2023 Ayla 1.2 R (A351RS, Indonesia)
2023 Ayla 1.2 R ADS (A351RS, Indonesia)
2023 Ayla 1.0 X ADS (A350RS, Indonesia)
2024 Agya 1.2 G (A351RA, Indonesia)
2024 Agya 1.2 G (A351RA, Indonesia)
2023 Agya 1.2 GR Sport (A351RA, Indonesia)
2023 Agya 1.2 GR Sport (A351RA, Indonesia)
2023 Ayla 1.2 R interior (Indonesia)
2023 Toyota Wigo 1.0 J (A350LA, Philippines)

==== Side collision test manipulation ====
On 28 April 2023, Daihatsu confirmed that the company had committed "wrongdoings" in approval application for side collision tests under UN-R95 requirements for four vehicles, including the A350 series Toyota Agya. According to Daihatsu, the inside lining of the front seat door was improperly modified with a "notch" to prevent the part from breaking into pieces with sharp edges that could injure occupants during a side airbag deployment. These modifications are not present in production vehicles. In response, Toyota chairman Akio Toyoda and Toyota president Koji Sato publicly apologized. For the Agya, only vehicles bound to be sold in Ecuador would be affected.
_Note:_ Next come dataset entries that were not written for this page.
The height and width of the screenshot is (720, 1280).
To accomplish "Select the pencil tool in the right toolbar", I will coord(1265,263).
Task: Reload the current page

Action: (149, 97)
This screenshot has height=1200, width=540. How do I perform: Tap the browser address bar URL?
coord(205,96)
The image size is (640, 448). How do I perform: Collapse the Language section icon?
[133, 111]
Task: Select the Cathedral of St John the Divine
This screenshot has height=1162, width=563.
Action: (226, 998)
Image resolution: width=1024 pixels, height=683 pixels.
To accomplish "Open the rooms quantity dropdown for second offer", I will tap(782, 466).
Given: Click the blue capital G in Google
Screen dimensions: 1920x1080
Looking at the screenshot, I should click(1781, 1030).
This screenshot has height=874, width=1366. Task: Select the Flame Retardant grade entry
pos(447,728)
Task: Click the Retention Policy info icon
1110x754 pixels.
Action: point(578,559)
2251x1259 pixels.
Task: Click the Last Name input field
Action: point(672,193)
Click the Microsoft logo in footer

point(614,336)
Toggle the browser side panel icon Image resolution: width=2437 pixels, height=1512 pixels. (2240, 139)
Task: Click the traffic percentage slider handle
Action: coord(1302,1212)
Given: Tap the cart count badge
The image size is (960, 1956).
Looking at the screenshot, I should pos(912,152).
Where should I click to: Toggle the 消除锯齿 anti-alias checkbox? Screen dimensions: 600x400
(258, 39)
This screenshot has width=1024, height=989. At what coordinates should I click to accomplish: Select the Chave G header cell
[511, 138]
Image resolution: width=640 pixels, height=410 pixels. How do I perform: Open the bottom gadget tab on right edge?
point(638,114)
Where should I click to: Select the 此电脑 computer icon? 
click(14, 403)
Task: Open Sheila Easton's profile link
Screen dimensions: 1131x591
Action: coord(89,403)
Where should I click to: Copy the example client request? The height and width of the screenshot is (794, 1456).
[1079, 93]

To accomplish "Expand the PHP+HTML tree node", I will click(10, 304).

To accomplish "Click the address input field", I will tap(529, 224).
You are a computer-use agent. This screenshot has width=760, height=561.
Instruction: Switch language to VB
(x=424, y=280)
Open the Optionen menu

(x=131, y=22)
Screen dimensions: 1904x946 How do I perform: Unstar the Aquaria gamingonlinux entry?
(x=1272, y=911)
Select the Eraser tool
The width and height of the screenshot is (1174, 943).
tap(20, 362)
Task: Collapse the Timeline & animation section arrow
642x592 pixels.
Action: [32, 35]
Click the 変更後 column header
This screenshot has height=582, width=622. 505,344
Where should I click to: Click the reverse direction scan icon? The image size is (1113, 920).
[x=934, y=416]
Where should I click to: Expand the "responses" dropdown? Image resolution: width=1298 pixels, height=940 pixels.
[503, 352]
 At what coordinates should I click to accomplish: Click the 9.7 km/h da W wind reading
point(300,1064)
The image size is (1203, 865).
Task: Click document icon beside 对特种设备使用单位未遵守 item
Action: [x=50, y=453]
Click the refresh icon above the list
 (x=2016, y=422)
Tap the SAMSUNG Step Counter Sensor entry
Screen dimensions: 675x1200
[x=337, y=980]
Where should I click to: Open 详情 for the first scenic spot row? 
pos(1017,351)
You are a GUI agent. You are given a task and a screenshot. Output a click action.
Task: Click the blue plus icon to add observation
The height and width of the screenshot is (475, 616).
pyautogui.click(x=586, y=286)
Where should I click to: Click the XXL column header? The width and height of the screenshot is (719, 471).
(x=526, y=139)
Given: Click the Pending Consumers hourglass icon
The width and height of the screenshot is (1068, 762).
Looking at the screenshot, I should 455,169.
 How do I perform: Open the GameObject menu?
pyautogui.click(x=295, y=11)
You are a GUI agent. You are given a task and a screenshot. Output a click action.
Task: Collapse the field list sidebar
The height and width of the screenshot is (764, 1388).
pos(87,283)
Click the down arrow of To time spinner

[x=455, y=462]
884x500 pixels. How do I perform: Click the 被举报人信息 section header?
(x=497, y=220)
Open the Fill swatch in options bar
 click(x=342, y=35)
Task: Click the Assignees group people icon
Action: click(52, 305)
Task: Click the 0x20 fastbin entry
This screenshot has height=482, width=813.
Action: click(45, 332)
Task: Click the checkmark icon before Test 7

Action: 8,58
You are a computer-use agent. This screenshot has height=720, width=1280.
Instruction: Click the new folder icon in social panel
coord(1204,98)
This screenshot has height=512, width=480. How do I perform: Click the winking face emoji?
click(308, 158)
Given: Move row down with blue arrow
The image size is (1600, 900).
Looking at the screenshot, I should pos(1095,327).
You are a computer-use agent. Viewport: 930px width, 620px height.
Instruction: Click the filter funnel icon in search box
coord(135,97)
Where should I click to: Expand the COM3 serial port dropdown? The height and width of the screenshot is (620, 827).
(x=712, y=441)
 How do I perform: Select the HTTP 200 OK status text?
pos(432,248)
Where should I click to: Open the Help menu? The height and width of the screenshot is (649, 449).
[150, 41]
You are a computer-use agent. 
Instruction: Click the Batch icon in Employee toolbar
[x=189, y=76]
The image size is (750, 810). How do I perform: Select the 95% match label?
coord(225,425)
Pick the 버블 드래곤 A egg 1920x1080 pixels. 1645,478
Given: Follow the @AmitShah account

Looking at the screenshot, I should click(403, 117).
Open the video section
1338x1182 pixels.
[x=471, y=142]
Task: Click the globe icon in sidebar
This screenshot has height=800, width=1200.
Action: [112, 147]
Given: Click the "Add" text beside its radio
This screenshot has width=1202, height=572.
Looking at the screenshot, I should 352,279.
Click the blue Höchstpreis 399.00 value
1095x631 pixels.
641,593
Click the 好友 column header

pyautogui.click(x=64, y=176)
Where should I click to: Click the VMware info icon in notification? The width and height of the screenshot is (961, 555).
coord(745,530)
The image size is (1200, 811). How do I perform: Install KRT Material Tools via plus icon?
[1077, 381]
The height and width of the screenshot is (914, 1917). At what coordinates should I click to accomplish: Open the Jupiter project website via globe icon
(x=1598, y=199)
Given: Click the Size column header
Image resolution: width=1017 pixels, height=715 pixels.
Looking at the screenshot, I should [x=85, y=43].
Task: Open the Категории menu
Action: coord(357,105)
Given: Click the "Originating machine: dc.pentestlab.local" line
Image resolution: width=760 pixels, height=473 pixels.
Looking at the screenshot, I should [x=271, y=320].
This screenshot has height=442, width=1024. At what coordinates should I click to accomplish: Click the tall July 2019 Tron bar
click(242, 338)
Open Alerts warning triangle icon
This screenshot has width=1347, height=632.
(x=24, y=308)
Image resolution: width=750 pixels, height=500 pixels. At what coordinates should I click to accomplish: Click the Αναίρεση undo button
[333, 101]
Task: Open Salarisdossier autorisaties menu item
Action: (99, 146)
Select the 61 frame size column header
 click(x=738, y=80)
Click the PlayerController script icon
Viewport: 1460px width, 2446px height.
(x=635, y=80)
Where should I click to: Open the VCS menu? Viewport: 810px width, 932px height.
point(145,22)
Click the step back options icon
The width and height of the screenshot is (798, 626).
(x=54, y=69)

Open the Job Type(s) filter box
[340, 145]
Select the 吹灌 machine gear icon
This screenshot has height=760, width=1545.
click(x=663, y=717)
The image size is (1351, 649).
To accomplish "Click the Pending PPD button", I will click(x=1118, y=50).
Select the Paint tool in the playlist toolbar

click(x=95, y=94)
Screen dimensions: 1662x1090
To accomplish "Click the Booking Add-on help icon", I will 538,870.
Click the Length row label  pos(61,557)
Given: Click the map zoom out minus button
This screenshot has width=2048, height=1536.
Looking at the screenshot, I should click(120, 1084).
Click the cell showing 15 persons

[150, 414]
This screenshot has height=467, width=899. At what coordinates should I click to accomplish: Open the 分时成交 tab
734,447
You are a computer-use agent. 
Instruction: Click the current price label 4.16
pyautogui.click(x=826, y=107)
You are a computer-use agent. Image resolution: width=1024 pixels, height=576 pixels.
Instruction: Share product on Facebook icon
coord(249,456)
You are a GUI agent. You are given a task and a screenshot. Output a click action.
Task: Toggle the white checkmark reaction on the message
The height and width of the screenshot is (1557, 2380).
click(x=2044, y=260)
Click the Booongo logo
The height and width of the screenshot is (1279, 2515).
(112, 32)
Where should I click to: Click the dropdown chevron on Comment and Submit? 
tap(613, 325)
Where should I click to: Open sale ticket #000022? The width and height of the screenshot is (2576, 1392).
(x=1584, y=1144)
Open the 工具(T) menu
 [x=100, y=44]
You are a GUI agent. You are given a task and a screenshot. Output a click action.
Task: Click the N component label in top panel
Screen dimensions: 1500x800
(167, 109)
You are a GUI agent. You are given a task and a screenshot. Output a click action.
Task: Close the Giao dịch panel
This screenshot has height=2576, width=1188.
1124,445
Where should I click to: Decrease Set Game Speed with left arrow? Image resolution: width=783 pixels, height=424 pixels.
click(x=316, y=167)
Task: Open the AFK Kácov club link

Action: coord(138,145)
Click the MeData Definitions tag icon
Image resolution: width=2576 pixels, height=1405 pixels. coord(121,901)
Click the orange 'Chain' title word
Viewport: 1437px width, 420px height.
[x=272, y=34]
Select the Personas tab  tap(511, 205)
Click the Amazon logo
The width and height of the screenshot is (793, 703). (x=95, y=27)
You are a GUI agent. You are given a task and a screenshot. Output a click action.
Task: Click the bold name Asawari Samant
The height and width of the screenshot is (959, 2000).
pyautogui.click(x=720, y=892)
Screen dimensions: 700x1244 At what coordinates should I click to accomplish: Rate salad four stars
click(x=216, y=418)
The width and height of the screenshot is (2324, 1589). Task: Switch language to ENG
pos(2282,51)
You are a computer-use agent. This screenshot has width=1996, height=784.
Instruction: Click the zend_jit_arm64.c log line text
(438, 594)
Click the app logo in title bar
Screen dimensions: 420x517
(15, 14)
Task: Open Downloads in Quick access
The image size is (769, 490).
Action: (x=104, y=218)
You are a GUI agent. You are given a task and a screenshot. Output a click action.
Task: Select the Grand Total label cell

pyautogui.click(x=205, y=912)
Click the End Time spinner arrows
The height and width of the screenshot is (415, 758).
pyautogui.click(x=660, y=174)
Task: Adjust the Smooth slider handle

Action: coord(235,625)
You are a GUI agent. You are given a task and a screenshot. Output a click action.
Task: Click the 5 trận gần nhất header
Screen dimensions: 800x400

Toyota had re-tested the model before delivering it to markets with UN-R95 side crash test regulations.

== Sales ==

As of February 2020, more than 214,000 units of Ayla had been sold in Indonesia. 278,465 units of Agya had also been sold as well.

| Year | Indonesia |  | Philippines | Vietnam |
| Daihatsu Ayla | Toyota Agya | Toyota Wigo |  |
| 2013 | 19,141 | 22,376 |  |  |
| 2014 | 40,775 | 67,074 | 9,062 |  |
| 2015 | 35,084 | 57,646 | 13,433 |  |
| 2016 | 39,087 | 45,009 | 18,430 |  |
| 2017 | 28,051 | 29,004 | 19,295 |  |
| 2018 | 26,952 | 29,106 | 21,234 |  |
| 2019 | 22,108 | 25,082 | 18,183 | 6,876 |
| 2020 | 13,091 | 12,952 | 11,853 | 2,561 |
| 2021 | 21,384 | 16,992 | 17,491 | 2,492 |
| 2022 | 23,500 | 21,336 | 14,306 | 488 |
| 2023 | 23,758 | 20,602 | 14,676 | 1,748 |
| 2024 | 17,456 | 19,795 | 18,103 |  |
| 2025 | 10,750 | 15,993 |  |  |

== Recall ==
In September 2018, Toyota Motor Philippines issued a recall notice on over 15,000 Wigos produced from 5 April to 15 December 2017. The affected units have a faulty engine wire that may break from engine vibration, resulting in a decrease in engine power and a warning light illumination.